**Exercise requirements:** Go line by line through the data and copy those with the word "chevron".

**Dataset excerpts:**
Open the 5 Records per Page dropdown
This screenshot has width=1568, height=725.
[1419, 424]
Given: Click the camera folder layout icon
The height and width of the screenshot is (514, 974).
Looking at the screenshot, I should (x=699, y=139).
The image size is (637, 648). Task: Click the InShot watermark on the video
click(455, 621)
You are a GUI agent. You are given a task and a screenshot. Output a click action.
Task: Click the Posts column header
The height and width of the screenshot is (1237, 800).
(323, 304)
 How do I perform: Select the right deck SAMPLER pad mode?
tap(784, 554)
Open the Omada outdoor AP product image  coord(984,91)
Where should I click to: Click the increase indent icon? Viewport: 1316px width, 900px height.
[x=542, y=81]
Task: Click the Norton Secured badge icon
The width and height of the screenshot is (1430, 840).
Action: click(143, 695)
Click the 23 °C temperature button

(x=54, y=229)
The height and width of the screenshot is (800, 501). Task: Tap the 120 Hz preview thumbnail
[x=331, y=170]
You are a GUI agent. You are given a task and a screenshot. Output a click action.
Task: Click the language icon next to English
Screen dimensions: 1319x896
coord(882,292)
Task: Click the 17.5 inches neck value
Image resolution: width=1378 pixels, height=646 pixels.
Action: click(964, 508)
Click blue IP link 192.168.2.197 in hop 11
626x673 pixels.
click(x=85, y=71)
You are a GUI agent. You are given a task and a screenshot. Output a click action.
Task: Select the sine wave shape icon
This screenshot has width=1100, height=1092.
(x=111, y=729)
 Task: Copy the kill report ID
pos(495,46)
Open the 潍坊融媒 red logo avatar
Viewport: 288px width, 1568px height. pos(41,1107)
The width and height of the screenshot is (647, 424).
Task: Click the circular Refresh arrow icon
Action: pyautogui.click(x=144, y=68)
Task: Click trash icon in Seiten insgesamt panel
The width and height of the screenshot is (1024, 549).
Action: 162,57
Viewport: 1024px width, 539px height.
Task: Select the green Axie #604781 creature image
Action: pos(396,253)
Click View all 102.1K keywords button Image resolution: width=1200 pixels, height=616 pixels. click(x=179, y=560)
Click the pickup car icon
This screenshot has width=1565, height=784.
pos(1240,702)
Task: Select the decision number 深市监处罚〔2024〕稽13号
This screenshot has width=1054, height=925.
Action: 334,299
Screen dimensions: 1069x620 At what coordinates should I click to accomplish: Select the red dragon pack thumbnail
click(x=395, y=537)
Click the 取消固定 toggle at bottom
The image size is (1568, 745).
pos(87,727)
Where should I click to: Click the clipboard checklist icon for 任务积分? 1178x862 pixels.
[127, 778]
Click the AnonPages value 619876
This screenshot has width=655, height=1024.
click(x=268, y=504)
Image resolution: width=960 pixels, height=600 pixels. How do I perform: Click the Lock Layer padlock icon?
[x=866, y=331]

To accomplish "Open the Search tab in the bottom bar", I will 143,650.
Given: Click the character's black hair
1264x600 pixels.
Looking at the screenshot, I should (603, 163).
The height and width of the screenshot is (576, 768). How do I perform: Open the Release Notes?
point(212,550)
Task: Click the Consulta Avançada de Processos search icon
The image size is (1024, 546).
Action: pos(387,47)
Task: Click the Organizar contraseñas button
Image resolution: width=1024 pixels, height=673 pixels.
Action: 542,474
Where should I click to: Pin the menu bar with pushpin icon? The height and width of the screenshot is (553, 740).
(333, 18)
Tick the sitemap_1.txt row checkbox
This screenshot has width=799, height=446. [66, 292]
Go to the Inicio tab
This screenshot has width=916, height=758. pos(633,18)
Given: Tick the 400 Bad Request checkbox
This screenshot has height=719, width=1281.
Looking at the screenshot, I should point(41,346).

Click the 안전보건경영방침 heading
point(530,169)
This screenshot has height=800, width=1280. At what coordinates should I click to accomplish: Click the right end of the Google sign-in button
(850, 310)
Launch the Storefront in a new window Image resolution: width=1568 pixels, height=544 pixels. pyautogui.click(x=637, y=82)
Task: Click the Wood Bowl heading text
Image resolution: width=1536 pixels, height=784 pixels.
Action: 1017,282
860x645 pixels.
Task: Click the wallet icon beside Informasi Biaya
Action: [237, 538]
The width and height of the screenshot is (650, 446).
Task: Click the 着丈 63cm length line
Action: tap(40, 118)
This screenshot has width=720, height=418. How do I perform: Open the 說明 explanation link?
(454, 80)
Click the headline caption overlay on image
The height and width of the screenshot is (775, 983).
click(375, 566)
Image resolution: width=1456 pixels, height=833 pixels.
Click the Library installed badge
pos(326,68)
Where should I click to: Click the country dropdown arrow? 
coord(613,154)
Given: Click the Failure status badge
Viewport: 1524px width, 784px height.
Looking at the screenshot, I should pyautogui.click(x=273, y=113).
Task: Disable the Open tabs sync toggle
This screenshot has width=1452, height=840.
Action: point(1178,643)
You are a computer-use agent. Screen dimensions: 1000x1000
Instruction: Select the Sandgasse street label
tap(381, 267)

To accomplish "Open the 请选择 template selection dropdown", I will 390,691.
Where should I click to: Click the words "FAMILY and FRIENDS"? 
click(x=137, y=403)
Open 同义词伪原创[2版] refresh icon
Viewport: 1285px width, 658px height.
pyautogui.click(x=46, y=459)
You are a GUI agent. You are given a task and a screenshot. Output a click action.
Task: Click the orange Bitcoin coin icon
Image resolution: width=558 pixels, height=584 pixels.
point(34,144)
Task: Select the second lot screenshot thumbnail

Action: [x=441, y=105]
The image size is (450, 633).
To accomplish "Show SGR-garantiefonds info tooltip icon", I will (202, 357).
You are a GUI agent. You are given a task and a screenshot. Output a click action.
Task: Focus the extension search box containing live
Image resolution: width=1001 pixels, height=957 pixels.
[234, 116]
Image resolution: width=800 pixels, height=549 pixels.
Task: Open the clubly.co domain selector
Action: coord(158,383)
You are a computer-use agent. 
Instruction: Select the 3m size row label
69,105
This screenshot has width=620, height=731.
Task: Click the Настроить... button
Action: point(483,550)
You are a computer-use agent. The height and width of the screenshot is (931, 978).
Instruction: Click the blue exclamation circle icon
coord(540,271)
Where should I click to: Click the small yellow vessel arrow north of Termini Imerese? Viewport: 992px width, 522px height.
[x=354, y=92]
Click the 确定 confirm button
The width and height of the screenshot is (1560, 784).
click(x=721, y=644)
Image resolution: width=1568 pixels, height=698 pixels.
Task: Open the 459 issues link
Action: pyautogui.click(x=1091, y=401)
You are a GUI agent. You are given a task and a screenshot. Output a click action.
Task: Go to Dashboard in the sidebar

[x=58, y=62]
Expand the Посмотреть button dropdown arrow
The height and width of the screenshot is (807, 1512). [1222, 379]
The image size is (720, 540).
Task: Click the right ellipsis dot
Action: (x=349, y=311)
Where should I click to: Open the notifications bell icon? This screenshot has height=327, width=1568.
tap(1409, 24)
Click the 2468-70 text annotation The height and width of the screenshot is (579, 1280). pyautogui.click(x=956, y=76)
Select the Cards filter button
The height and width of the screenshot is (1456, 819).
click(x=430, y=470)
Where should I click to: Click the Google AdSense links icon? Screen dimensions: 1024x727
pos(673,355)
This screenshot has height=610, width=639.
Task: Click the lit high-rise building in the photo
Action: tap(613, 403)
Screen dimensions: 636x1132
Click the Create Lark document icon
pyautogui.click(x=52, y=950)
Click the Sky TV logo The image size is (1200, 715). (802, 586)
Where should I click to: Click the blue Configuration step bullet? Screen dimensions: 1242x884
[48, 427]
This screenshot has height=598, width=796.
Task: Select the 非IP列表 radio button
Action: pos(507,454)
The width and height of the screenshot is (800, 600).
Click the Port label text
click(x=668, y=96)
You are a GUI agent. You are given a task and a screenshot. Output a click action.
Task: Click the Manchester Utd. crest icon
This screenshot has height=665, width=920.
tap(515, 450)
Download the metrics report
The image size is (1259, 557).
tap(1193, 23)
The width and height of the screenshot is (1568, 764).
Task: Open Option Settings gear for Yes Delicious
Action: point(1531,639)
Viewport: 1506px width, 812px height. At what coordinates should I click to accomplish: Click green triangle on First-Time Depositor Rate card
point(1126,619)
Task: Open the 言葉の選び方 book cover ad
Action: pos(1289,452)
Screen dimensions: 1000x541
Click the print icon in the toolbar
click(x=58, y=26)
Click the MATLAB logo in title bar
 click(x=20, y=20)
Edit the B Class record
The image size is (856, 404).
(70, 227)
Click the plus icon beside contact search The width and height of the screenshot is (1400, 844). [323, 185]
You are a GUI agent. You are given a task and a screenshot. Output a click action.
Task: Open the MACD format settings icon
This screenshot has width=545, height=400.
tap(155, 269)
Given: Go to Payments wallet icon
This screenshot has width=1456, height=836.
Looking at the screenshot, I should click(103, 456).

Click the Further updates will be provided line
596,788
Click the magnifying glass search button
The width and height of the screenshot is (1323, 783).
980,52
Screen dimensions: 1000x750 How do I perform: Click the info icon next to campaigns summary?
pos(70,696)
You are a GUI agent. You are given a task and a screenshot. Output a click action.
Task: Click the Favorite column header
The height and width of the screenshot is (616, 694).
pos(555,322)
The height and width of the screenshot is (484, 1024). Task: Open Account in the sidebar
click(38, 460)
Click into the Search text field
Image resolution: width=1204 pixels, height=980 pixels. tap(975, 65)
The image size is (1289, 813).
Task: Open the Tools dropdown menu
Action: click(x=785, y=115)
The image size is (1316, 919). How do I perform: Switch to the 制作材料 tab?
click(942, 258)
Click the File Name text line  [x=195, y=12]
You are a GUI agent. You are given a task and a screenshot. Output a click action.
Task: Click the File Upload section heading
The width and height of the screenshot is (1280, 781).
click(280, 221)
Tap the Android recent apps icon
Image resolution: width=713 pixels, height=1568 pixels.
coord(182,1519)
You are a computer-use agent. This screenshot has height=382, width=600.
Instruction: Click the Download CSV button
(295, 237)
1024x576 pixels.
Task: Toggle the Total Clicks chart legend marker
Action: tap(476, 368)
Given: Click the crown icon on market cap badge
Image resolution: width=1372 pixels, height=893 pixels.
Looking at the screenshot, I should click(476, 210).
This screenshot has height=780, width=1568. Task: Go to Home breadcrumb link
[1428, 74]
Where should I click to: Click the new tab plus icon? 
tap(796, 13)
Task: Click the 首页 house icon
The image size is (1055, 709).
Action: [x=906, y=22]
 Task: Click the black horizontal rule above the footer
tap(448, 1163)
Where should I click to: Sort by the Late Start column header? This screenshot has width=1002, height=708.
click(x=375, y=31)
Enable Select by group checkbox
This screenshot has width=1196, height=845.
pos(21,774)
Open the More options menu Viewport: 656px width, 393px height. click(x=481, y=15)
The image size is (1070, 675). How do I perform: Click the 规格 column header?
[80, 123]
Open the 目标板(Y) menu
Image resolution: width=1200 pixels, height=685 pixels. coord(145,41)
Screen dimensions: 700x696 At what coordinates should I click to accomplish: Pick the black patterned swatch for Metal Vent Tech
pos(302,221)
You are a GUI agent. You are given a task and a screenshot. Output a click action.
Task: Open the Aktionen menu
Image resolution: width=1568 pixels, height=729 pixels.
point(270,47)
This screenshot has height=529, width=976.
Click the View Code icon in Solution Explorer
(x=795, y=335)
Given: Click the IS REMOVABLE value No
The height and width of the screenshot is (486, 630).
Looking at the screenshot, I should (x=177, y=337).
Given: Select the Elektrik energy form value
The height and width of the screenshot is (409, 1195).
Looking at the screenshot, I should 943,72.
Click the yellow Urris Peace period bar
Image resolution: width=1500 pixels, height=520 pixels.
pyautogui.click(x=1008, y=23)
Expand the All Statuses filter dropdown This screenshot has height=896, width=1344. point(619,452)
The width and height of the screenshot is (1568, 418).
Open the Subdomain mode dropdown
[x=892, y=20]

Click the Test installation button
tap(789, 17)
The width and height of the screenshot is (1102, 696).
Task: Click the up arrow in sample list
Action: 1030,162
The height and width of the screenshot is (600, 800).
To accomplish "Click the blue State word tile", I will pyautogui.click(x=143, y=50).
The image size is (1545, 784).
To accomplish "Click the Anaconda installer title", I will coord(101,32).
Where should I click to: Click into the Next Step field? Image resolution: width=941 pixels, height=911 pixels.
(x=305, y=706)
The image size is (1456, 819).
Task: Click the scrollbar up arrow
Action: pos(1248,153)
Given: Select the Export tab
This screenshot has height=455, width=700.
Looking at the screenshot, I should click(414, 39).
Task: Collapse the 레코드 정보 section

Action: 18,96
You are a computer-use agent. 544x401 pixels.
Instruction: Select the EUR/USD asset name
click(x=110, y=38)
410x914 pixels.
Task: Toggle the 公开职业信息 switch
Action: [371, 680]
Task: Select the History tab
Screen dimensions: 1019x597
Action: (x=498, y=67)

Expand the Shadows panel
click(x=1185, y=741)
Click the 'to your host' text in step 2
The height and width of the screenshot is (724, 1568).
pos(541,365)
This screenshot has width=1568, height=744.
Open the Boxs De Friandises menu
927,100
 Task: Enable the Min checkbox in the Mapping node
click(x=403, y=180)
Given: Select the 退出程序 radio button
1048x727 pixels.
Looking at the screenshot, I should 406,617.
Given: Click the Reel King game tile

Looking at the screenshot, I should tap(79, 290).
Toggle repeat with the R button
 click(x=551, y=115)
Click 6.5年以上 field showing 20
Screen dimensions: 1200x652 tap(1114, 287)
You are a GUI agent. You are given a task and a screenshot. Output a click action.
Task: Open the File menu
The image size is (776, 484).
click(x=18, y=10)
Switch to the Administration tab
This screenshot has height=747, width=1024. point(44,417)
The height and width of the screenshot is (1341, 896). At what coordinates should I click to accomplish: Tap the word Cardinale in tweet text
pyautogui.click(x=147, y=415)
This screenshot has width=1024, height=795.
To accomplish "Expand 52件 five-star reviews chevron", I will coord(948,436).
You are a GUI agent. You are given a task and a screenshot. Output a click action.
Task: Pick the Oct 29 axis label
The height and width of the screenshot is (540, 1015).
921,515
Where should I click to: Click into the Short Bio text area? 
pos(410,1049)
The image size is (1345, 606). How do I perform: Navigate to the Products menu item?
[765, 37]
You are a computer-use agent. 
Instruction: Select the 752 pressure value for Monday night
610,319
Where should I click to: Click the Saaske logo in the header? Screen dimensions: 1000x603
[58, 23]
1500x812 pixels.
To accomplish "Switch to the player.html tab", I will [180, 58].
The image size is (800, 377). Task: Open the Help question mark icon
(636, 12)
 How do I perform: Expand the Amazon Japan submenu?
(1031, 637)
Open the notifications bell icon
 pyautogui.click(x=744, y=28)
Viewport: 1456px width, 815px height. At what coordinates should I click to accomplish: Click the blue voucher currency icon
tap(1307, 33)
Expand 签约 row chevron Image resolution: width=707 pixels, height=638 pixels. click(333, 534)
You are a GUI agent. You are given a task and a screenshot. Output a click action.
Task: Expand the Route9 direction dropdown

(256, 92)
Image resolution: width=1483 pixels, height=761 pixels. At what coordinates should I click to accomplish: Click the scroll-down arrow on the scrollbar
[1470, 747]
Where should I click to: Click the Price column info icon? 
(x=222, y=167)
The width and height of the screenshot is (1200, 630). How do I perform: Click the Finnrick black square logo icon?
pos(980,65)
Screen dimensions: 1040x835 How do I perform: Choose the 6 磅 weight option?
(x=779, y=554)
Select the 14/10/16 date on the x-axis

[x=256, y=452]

**Your response:**
To accomplish "Expand 52件 five-star reviews chevron", I will coord(948,436).
Expand 签约 row chevron Image resolution: width=707 pixels, height=638 pixels. click(333, 534)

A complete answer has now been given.